** TO DO **
Lay out the lines below as a Markdown table with the columns Row and Line. Start with the line containing "The width and height of the screenshot is (1201, 753).", go on through the line containing "pyautogui.click(x=262, y=19)", number each row, and leave out any blank lines.

** ROWS **
········

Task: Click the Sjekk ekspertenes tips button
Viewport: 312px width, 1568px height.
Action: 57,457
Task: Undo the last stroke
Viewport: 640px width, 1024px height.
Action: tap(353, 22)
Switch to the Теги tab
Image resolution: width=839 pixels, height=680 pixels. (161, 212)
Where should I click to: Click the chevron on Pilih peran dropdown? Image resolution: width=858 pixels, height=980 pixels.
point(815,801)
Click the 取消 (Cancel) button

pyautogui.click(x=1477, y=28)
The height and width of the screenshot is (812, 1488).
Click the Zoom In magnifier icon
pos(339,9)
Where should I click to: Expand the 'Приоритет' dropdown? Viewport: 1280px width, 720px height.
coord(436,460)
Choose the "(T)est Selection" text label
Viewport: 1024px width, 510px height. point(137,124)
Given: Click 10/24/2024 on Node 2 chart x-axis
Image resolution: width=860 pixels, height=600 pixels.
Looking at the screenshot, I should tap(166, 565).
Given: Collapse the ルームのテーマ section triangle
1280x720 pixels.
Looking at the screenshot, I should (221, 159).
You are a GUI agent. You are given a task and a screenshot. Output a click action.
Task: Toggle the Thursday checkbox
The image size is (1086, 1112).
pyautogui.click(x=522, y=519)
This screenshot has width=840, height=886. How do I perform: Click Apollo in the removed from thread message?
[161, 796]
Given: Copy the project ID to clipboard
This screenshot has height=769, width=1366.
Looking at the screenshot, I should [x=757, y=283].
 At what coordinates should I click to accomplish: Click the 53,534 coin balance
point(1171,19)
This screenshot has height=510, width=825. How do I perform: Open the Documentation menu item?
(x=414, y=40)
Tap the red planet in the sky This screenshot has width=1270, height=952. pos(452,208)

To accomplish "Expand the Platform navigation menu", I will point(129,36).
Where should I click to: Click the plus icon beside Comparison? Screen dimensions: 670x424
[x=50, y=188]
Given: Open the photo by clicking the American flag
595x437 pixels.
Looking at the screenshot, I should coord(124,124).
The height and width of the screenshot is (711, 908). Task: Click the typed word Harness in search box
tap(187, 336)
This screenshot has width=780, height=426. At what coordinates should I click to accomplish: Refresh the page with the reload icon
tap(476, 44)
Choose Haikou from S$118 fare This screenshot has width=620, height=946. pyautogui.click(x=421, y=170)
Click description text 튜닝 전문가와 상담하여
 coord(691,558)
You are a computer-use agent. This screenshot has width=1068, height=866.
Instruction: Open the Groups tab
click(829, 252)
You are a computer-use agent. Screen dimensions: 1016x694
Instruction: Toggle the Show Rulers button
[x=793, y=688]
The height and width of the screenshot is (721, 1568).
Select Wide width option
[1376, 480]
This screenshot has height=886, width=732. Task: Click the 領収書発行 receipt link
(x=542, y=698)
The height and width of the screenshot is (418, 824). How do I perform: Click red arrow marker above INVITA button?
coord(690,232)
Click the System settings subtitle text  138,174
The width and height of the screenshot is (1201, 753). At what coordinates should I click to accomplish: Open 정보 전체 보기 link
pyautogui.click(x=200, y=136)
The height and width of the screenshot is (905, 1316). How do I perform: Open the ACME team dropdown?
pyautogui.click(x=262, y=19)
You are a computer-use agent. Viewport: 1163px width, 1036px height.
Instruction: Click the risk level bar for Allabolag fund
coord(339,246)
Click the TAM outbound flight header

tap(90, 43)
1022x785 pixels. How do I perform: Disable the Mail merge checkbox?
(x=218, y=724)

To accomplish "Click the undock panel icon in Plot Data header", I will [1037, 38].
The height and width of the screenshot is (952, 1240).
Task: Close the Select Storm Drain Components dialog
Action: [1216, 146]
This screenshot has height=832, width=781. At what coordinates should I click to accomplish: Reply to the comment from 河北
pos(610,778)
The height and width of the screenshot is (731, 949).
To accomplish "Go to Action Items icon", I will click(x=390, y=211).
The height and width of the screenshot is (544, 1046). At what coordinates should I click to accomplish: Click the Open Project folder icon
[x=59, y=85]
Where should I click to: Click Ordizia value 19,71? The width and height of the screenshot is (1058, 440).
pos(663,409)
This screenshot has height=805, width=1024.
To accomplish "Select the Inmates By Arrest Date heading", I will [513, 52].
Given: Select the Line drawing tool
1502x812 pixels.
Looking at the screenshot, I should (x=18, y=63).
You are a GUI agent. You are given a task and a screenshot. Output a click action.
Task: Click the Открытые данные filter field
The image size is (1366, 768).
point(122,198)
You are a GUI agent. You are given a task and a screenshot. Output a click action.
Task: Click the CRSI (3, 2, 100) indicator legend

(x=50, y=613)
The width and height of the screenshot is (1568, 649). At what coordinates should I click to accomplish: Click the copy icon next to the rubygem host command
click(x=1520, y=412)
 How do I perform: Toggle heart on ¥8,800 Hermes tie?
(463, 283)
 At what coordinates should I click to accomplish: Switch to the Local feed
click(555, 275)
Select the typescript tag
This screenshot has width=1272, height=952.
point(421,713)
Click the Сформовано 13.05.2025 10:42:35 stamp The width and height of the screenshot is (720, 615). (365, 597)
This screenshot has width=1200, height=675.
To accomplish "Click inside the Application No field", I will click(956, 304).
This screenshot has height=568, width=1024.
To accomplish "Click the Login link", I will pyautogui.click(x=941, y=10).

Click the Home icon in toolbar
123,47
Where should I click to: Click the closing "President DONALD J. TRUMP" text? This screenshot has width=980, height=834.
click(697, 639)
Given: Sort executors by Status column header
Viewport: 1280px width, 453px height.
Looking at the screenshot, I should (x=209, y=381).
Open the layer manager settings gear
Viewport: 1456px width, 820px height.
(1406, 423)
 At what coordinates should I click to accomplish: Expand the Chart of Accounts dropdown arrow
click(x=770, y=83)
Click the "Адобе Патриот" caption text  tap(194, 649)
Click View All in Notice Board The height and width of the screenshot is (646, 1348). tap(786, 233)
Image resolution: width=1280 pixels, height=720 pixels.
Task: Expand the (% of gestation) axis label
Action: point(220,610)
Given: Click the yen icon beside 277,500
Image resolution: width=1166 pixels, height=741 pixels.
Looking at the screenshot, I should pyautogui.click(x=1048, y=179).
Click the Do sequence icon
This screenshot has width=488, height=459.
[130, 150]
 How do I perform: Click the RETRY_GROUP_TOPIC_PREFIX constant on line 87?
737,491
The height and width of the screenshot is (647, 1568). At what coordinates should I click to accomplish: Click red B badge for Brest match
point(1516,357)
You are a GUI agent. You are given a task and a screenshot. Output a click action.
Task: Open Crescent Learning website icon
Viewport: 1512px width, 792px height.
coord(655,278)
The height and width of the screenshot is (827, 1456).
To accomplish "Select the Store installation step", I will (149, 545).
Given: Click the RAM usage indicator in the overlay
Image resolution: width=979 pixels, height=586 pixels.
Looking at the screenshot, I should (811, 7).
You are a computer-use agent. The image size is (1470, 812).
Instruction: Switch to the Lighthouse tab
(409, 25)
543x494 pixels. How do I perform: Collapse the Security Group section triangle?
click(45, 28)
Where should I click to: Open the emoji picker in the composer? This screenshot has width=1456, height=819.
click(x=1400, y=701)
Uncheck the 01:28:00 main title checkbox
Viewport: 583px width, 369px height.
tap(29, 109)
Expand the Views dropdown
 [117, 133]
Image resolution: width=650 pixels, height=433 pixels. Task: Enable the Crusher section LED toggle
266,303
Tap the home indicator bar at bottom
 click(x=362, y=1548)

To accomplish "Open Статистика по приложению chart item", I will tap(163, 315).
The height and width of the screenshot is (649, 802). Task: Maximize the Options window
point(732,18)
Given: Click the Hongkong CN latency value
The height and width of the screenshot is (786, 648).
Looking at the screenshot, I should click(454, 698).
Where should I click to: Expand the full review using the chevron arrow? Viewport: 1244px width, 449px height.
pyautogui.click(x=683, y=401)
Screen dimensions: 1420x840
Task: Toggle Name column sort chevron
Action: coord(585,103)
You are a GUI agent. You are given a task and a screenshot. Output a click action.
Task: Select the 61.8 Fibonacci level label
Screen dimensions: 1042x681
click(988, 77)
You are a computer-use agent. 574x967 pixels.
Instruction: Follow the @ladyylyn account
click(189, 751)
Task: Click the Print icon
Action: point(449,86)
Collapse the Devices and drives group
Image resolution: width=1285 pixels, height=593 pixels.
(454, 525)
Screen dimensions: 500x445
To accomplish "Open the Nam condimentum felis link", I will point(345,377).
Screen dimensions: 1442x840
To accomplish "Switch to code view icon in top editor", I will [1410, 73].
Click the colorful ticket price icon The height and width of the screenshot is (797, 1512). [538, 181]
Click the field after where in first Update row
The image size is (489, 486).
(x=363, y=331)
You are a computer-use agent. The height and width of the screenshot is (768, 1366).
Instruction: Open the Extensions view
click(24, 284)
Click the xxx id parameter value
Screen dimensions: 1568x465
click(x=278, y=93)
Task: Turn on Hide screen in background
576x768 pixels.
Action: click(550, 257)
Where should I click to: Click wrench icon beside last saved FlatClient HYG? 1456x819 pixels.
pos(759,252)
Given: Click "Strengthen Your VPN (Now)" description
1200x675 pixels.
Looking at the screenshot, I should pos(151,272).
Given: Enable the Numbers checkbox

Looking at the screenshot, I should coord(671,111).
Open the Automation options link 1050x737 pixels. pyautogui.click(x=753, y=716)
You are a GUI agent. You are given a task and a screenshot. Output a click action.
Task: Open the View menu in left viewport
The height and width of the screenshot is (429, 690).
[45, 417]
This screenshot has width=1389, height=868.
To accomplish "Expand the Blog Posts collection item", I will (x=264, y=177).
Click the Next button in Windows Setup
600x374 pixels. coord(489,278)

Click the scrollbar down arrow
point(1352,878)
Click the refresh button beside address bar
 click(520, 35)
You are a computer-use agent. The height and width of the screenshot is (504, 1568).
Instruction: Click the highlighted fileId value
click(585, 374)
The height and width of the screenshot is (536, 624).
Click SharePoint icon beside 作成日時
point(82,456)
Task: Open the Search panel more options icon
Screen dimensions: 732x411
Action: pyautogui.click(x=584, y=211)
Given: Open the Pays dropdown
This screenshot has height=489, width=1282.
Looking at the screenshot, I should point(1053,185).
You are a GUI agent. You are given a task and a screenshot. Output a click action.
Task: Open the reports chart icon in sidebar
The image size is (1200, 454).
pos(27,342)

········

** FINISHED ANSWER **
| Row | Line |
|---|---|
| 1 | The width and height of the screenshot is (1201, 753). At what coordinates should I click to accomplish: Open 정보 전체 보기 link |
| 2 | pyautogui.click(x=200, y=136) |
| 3 | The height and width of the screenshot is (905, 1316). How do I perform: Open the ACME team dropdown? |
| 4 | pyautogui.click(x=262, y=19) |